↓

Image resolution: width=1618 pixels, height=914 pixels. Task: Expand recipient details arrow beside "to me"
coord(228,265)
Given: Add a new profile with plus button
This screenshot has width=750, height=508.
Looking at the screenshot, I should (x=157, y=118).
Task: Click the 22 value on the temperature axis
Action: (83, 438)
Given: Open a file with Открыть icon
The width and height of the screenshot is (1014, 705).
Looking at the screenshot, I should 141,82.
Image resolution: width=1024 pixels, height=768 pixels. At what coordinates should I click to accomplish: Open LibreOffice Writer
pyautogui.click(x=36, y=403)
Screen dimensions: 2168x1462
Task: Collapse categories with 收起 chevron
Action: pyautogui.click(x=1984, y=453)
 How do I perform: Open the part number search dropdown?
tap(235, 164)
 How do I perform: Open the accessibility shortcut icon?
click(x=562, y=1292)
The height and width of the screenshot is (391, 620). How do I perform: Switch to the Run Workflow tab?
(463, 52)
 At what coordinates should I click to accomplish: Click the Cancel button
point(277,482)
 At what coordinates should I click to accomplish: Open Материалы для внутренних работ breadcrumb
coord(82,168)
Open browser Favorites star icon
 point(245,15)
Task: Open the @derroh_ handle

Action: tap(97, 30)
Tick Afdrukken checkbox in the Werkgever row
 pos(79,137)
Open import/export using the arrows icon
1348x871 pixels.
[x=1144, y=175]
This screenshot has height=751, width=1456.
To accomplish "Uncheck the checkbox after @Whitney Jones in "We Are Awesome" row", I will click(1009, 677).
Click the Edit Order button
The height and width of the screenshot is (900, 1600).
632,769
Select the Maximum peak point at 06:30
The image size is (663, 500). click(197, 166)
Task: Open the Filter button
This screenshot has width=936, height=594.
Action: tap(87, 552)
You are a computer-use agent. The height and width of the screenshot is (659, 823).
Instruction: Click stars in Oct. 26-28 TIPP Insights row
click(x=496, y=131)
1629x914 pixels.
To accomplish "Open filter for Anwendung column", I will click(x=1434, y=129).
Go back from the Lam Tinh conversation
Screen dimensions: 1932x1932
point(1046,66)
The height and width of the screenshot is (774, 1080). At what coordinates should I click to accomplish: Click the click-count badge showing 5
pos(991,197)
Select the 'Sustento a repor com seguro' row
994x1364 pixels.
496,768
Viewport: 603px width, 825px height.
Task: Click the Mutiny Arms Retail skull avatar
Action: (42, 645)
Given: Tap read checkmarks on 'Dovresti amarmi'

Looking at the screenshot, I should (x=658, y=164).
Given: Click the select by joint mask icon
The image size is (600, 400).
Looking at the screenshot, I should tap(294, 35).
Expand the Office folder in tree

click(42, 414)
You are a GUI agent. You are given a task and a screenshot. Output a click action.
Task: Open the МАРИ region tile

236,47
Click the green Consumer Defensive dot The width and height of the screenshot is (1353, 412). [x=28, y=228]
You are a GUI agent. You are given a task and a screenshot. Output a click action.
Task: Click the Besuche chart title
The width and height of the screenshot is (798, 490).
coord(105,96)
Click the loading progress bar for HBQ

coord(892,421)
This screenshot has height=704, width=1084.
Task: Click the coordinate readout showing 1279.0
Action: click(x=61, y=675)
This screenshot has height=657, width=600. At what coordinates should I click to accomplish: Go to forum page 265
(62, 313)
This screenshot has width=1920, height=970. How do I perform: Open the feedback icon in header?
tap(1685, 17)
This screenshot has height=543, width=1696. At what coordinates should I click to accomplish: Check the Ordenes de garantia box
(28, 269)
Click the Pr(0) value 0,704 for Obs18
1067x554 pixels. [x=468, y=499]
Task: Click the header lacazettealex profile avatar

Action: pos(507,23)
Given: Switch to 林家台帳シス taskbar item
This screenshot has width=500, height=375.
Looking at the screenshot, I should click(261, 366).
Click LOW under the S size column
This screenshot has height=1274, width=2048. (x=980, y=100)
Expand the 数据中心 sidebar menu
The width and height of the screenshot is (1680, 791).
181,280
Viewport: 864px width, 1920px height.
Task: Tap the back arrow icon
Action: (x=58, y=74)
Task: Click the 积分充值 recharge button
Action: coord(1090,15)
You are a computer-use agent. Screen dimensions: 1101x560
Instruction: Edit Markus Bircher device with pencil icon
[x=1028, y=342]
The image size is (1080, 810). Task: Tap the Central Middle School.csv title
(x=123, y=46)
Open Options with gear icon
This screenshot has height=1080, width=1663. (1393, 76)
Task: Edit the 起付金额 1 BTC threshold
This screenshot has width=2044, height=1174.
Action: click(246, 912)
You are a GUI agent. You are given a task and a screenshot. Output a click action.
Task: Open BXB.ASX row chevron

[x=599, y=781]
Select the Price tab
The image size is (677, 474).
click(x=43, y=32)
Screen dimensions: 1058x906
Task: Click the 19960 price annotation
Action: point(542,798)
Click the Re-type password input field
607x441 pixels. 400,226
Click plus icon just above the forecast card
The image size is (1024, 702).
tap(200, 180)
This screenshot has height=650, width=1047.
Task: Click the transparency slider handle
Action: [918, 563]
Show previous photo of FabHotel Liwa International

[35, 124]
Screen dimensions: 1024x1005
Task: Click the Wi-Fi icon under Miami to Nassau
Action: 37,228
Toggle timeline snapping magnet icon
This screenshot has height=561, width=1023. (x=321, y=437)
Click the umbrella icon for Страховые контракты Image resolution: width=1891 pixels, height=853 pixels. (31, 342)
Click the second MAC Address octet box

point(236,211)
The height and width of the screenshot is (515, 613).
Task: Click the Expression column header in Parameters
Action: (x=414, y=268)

↑

**Work to be completed**: Your reply should repeat the entire listing, word for word and complete.

**Output of the exercise**:
Image resolution: width=1618 pixels, height=914 pixels. Task: Expand recipient details arrow beside "to me"
coord(228,265)
Given: Add a new profile with plus button
This screenshot has width=750, height=508.
Looking at the screenshot, I should (x=157, y=118).
Task: Click the 22 value on the temperature axis
Action: (83, 438)
Given: Open a file with Открыть icon
The width and height of the screenshot is (1014, 705).
Looking at the screenshot, I should 141,82.
Image resolution: width=1024 pixels, height=768 pixels. At what coordinates should I click to accomplish: Open LibreOffice Writer
pyautogui.click(x=36, y=403)
Screen dimensions: 2168x1462
Task: Collapse categories with 收起 chevron
Action: pyautogui.click(x=1984, y=453)
 How do I perform: Open the part number search dropdown?
tap(235, 164)
 How do I perform: Open the accessibility shortcut icon?
click(x=562, y=1292)
The height and width of the screenshot is (391, 620). How do I perform: Switch to the Run Workflow tab?
(463, 52)
 At what coordinates should I click to accomplish: Click the Cancel button
point(277,482)
 At what coordinates should I click to accomplish: Open Материалы для внутренних работ breadcrumb
coord(82,168)
Open browser Favorites star icon
 point(245,15)
Task: Open the @derroh_ handle

Action: tap(97, 30)
Tick Afdrukken checkbox in the Werkgever row
 pos(79,137)
Open import/export using the arrows icon
1348x871 pixels.
[x=1144, y=175]
This screenshot has height=751, width=1456.
To accomplish "Uncheck the checkbox after @Whitney Jones in "We Are Awesome" row", I will click(1009, 677).
Click the Edit Order button
The height and width of the screenshot is (900, 1600).
632,769
Select the Maximum peak point at 06:30
The image size is (663, 500). click(197, 166)
Task: Open the Filter button
This screenshot has width=936, height=594.
Action: tap(87, 552)
You are a computer-use agent. The height and width of the screenshot is (659, 823).
Instruction: Click stars in Oct. 26-28 TIPP Insights row
click(x=496, y=131)
1629x914 pixels.
To accomplish "Open filter for Anwendung column", I will click(x=1434, y=129).
Go back from the Lam Tinh conversation
Screen dimensions: 1932x1932
point(1046,66)
The height and width of the screenshot is (774, 1080). At what coordinates should I click to accomplish: Click the click-count badge showing 5
pos(991,197)
Select the 'Sustento a repor com seguro' row
994x1364 pixels.
496,768
Viewport: 603px width, 825px height.
Task: Click the Mutiny Arms Retail skull avatar
Action: (42, 645)
Given: Tap read checkmarks on 'Dovresti amarmi'

Looking at the screenshot, I should (x=658, y=164).
Given: Click the select by joint mask icon
The image size is (600, 400).
Looking at the screenshot, I should tap(294, 35).
Expand the Office folder in tree

click(42, 414)
You are a GUI agent. You are given a task and a screenshot. Output a click action.
Task: Open the МАРИ region tile

236,47
Click the green Consumer Defensive dot The width and height of the screenshot is (1353, 412). [x=28, y=228]
You are a GUI agent. You are given a task and a screenshot. Output a click action.
Task: Click the Besuche chart title
The width and height of the screenshot is (798, 490).
coord(105,96)
Click the loading progress bar for HBQ

coord(892,421)
This screenshot has height=704, width=1084.
Task: Click the coordinate readout showing 1279.0
Action: click(x=61, y=675)
This screenshot has height=657, width=600. At what coordinates should I click to accomplish: Go to forum page 265
(62, 313)
This screenshot has width=1920, height=970. How do I perform: Open the feedback icon in header?
tap(1685, 17)
This screenshot has height=543, width=1696. At what coordinates should I click to accomplish: Check the Ordenes de garantia box
(28, 269)
Click the Pr(0) value 0,704 for Obs18
1067x554 pixels. [x=468, y=499]
Task: Click the header lacazettealex profile avatar

Action: pos(507,23)
Given: Switch to 林家台帳シス taskbar item
This screenshot has width=500, height=375.
Looking at the screenshot, I should click(261, 366).
Click LOW under the S size column
This screenshot has height=1274, width=2048. (x=980, y=100)
Expand the 数据中心 sidebar menu
The width and height of the screenshot is (1680, 791).
181,280
Viewport: 864px width, 1920px height.
Task: Tap the back arrow icon
Action: (x=58, y=74)
Task: Click the 积分充值 recharge button
Action: coord(1090,15)
You are a computer-use agent. Screen dimensions: 1101x560
Instruction: Edit Markus Bircher device with pencil icon
[x=1028, y=342]
The image size is (1080, 810). Task: Tap the Central Middle School.csv title
(x=123, y=46)
Open Options with gear icon
This screenshot has height=1080, width=1663. (1393, 76)
Task: Edit the 起付金额 1 BTC threshold
This screenshot has width=2044, height=1174.
Action: click(246, 912)
You are a GUI agent. You are given a task and a screenshot. Output a click action.
Task: Open BXB.ASX row chevron

[x=599, y=781]
Select the Price tab
The image size is (677, 474).
click(x=43, y=32)
Screen dimensions: 1058x906
Task: Click the 19960 price annotation
Action: point(542,798)
Click the Re-type password input field
607x441 pixels. 400,226
Click plus icon just above the forecast card
The image size is (1024, 702).
tap(200, 180)
This screenshot has height=650, width=1047.
Task: Click the transparency slider handle
Action: [918, 563]
Show previous photo of FabHotel Liwa International

[35, 124]
Screen dimensions: 1024x1005
Task: Click the Wi-Fi icon under Miami to Nassau
Action: 37,228
Toggle timeline snapping magnet icon
This screenshot has height=561, width=1023. (x=321, y=437)
Click the umbrella icon for Страховые контракты Image resolution: width=1891 pixels, height=853 pixels. (31, 342)
Click the second MAC Address octet box

point(236,211)
The height and width of the screenshot is (515, 613).
Task: Click the Expression column header in Parameters
Action: (x=414, y=268)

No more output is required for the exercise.